:: Excerpted passage ::
Raya Dunayevskaya’s Marxist Humanism and the Alternative to Capitalism
The Russian-born thinker Raya Dunayevskaya was an important and influential figure on the US radical left. At an early stage, she recognized the need to combine struggles against racism and capitalism — two oppressive structures that were intimately linked.
The upsurge of interest in socialism in recent years has unfolded in a context defined by one of the most massive and creative movements against racist dehumanization in the history of the United States. The movements against police abuse and for black lives clearly suggest that the effort to forge an alternative to capitalism hinges on developing an intersectional Marxism that treats race, gender, and sexuality as seriously as class. So do the ongoing struggles against the sexism and homophobia that has often manifested itself within leftist organizations.
For this reason, one figure in the history of Marxism who has been receiving increased attention is Raya Dunayevskaya (1910–87). Dunayevskaya challenged the premises of established Marxism by promoting a humanist alternative to the myriad forms of alienation that define modern society. As Adrienne Rich put it:
Dunayevskaya vehemently opposed the notion that Marx’s Marxism means that class struggle is primary or that racism and male supremacism will end when capitalism falls. “What happens after” she said, is the question we have to be asking all along.
A Crisis of Marxism
Born in western Ukraine to an impoverished Jewish family in 1910, Dunayevskaya and her siblings fled the country during the Russian Civil War and migrated to Chicago in 1921. Still barely a teenager, she became active in local left-wing politics and joined the youth group of the Communist Party. In 1925, she became active in the American Negro Labor Congress — the first effort of US communists to create a presence in the black community.
After being thrown down a flight of stairs in 1927 for objecting to the party’s condemnation of Leon Trotsky, she spent the next ten years involved in the labor movement as a Trotskyist militant, working with such figures as James P. Cannon, Martin Abern, and A. J. Muste. In 1937, seeking a reprieve from the factional struggles consuming the US left, she became Russian-language secretary to Trotsky during his exile in Coyoacán, Mexico.
Dunayevskaya first emerged as a theoretician following her break with Trotsky in 1939 over his defense of the USSR as a “workers’ state,” even after the Hitler-Stalin Pact gave the green light to World War II. The pact — and Trotsky’s refusal to rethink his view of the USSR in the light of it — was a tremendous shock, since it indicated that the very meaning of “socialism” had become so degraded as to justify the gravest of crimes.
She responded by embarking on an economic analysis of the nature of the USSR, arguing that socialists had been wrong to presume that abolishing private ownership of the means of production necessarily leads to a free society. She wrote in 1940:
The determining factor in analyzing the class nature of a society is not whether the means of production are the private property of the capitalist class or are state-owned, but whether the means of production are capital, that is, whether they are monopolized and alienated from the direct producers. The Soviet Government occupies in relation to the whole economic system the position which a capitalist occupies in relation to a single enterprise.

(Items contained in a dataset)
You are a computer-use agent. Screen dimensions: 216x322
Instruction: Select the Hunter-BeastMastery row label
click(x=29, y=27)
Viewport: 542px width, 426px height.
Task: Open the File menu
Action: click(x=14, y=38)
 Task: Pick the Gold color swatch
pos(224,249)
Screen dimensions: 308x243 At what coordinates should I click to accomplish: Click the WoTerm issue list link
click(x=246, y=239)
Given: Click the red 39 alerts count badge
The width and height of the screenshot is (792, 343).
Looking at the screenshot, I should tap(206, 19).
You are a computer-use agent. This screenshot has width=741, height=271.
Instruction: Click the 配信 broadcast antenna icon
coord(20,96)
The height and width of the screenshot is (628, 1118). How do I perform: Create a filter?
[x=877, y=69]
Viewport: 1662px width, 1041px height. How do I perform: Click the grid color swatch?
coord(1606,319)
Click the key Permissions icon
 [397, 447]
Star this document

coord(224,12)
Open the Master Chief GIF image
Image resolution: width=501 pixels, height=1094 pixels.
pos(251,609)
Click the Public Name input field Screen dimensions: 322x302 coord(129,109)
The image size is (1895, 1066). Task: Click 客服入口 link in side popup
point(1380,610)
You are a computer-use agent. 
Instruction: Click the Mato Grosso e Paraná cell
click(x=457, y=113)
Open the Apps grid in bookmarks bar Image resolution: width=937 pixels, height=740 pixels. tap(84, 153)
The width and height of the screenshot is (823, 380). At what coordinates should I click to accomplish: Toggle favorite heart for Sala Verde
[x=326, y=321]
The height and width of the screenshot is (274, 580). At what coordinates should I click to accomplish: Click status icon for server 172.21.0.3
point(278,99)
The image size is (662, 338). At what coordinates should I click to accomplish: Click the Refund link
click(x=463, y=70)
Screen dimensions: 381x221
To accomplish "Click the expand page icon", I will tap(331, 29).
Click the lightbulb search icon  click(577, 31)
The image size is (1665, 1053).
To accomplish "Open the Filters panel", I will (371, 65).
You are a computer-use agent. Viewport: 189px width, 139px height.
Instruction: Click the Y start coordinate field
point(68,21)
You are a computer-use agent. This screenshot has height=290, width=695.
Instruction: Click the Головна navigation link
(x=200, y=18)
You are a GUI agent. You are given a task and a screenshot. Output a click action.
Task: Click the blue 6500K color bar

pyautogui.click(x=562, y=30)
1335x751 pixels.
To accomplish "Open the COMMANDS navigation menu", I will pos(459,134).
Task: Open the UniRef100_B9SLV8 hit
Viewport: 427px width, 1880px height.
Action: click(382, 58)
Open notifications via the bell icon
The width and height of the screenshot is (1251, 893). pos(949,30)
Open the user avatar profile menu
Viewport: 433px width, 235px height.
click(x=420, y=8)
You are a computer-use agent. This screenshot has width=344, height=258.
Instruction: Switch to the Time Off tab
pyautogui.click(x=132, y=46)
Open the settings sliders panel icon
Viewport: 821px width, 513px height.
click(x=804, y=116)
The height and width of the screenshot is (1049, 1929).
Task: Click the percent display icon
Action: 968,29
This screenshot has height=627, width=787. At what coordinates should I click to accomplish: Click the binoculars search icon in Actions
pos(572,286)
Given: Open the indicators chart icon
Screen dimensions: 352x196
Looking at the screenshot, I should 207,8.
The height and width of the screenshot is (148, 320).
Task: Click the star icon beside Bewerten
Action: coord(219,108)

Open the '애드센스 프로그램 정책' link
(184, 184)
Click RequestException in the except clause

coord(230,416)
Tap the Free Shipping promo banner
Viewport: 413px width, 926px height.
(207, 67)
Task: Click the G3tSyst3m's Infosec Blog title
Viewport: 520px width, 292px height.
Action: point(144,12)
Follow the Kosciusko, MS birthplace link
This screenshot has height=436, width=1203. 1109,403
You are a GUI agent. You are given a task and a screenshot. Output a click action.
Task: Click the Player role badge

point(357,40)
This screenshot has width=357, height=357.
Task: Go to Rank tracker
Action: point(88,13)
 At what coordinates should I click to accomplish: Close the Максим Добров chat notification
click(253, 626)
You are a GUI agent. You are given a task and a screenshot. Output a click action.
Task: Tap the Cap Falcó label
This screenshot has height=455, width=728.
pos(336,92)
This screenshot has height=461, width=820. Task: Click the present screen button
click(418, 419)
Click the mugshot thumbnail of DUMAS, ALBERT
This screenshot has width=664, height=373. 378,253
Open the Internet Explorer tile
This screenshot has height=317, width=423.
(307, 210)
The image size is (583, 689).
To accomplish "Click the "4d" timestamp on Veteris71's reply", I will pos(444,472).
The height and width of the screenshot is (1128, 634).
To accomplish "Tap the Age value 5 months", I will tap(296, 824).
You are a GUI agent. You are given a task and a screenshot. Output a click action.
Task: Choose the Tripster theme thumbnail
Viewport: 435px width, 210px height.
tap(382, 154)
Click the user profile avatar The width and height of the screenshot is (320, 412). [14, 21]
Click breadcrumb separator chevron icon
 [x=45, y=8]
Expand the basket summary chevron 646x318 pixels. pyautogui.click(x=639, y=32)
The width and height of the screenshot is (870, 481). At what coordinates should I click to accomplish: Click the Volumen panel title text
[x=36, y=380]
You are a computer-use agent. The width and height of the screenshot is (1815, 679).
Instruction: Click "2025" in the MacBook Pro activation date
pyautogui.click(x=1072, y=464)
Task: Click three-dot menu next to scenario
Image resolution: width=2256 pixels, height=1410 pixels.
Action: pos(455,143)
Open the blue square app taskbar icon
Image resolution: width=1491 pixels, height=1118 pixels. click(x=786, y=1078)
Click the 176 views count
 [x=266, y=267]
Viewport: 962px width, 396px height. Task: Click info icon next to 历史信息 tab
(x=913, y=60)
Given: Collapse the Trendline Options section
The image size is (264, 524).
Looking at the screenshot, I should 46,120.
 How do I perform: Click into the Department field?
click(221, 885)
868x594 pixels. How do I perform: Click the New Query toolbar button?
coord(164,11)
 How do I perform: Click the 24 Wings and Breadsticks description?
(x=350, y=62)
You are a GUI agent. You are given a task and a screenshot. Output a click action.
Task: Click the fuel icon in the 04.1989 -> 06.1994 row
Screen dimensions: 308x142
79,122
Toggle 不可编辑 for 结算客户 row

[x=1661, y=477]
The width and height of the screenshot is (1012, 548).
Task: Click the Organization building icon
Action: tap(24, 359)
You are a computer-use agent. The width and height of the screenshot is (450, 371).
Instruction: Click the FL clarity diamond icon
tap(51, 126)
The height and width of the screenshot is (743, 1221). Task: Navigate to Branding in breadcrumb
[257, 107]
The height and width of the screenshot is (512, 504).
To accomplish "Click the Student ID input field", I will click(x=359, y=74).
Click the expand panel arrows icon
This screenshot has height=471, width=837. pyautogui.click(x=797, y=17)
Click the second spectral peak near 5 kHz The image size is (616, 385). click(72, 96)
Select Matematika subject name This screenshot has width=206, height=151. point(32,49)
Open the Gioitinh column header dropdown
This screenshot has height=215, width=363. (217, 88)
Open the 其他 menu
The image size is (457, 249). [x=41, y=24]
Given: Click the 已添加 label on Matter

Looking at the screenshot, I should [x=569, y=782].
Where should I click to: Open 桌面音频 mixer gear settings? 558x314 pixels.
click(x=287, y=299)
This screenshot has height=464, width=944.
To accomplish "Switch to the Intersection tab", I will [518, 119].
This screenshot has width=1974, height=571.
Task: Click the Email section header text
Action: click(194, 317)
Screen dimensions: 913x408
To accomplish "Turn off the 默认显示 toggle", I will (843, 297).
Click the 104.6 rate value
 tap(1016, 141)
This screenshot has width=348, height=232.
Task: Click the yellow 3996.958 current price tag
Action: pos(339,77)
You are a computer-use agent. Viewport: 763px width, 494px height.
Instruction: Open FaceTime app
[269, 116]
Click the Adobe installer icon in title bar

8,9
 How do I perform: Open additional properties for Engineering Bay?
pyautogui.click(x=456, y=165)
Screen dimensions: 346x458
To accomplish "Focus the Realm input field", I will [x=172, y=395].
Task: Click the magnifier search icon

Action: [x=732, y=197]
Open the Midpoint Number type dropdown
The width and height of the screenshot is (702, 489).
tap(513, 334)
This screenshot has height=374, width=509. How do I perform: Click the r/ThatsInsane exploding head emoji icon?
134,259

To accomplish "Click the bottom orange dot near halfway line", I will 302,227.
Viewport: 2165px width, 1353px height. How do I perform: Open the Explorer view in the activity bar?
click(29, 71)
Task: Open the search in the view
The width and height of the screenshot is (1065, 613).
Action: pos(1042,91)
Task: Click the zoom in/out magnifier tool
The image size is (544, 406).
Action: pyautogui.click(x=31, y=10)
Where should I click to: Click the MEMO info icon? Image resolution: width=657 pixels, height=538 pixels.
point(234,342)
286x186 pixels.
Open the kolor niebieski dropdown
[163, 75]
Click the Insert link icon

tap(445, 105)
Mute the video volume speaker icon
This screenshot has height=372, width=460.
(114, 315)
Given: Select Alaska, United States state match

:: Exercises to complete ::
1 – Translate this sentence from the Raya Dunayevskaya piece into Spanish: "Born in western Ukraine to an impoverished Jewish family in 1910, Dunayevskaya and her siblings fled the country during the Russian Civil War and migrated to Chicago in 1921."
2 – According to the Raya Dunayevskaya piece, what position did she take up with Trotsky in 1937?

:: Per-task answers ::
1 – Nacida en el oeste de Ucrania en 1910, en el seno de una familia judía empobrecida, Dunayevskaya y sus hermanos huyeron del país durante la Guerra Civil rusa y emigraron a Chicago en 1921.

2 – She became his Russian-language secretary during his exile in Coyoacán, Mexico.